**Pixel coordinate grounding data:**
#####
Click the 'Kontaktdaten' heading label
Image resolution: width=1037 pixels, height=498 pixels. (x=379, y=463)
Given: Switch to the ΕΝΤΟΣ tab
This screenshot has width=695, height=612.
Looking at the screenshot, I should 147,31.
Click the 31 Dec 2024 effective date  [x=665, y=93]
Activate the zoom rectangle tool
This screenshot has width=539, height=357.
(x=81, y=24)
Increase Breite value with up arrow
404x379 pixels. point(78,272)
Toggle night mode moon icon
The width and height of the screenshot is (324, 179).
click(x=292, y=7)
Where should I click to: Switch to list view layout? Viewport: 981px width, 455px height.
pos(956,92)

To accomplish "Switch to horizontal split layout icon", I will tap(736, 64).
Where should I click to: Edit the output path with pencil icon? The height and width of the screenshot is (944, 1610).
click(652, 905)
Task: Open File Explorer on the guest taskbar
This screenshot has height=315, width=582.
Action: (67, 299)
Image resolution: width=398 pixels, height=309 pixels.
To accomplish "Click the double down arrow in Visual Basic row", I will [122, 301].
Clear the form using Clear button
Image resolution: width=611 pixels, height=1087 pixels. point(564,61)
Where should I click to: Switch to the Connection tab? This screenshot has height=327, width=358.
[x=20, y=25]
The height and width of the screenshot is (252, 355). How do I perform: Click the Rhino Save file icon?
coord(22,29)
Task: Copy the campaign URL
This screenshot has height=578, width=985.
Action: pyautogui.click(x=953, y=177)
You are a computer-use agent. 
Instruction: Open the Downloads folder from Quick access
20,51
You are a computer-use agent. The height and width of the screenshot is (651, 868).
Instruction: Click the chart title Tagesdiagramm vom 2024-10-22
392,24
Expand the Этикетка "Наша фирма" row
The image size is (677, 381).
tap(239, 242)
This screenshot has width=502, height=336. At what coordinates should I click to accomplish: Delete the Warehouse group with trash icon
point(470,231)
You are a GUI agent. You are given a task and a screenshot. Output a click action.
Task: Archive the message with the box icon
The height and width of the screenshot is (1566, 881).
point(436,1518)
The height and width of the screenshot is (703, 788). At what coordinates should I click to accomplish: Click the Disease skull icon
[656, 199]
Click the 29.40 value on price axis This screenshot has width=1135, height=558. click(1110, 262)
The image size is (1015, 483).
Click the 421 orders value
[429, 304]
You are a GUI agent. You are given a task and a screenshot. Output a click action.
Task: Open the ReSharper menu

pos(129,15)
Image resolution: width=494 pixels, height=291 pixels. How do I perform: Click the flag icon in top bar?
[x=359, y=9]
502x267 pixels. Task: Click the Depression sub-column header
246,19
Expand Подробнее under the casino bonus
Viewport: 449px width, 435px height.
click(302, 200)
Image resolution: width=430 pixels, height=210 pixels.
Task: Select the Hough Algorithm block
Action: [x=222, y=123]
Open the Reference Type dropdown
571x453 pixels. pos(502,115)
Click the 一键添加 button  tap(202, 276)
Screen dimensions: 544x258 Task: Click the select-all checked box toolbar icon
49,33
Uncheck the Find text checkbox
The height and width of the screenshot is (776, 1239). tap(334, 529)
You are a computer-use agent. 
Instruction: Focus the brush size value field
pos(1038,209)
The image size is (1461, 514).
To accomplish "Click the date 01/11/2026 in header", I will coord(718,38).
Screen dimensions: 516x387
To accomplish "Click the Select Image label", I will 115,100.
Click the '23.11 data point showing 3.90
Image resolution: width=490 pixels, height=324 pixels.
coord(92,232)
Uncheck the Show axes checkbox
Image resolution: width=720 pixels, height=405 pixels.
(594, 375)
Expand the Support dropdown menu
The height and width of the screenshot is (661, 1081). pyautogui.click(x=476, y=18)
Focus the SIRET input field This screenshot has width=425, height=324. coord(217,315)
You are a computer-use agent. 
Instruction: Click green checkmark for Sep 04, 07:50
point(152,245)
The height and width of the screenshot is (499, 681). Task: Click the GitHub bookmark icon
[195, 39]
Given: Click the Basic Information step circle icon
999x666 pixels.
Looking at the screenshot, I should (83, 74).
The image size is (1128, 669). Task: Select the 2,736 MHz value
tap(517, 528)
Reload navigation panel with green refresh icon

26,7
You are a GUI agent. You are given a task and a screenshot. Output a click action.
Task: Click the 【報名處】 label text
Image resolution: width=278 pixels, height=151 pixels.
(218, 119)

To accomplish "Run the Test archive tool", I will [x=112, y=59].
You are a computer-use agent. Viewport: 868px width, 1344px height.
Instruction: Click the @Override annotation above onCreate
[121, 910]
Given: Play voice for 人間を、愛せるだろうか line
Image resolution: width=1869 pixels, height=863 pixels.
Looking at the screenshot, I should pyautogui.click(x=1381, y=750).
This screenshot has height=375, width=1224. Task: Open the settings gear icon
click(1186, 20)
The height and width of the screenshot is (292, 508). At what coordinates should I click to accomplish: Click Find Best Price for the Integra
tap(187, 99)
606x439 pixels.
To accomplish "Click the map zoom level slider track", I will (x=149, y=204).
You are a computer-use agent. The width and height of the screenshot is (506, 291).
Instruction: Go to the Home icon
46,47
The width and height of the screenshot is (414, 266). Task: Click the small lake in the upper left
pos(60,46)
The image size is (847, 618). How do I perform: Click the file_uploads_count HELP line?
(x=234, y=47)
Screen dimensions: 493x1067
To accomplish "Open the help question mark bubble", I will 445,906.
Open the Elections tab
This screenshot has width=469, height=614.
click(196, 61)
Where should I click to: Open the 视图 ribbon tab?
#####
**Work item:**
Select all lines with the word "Basic" from the entries above.

**Written answer:**
To accomplish "Click the double down arrow in Visual Basic row", I will [122, 301].
Given: Click the Basic Information step circle icon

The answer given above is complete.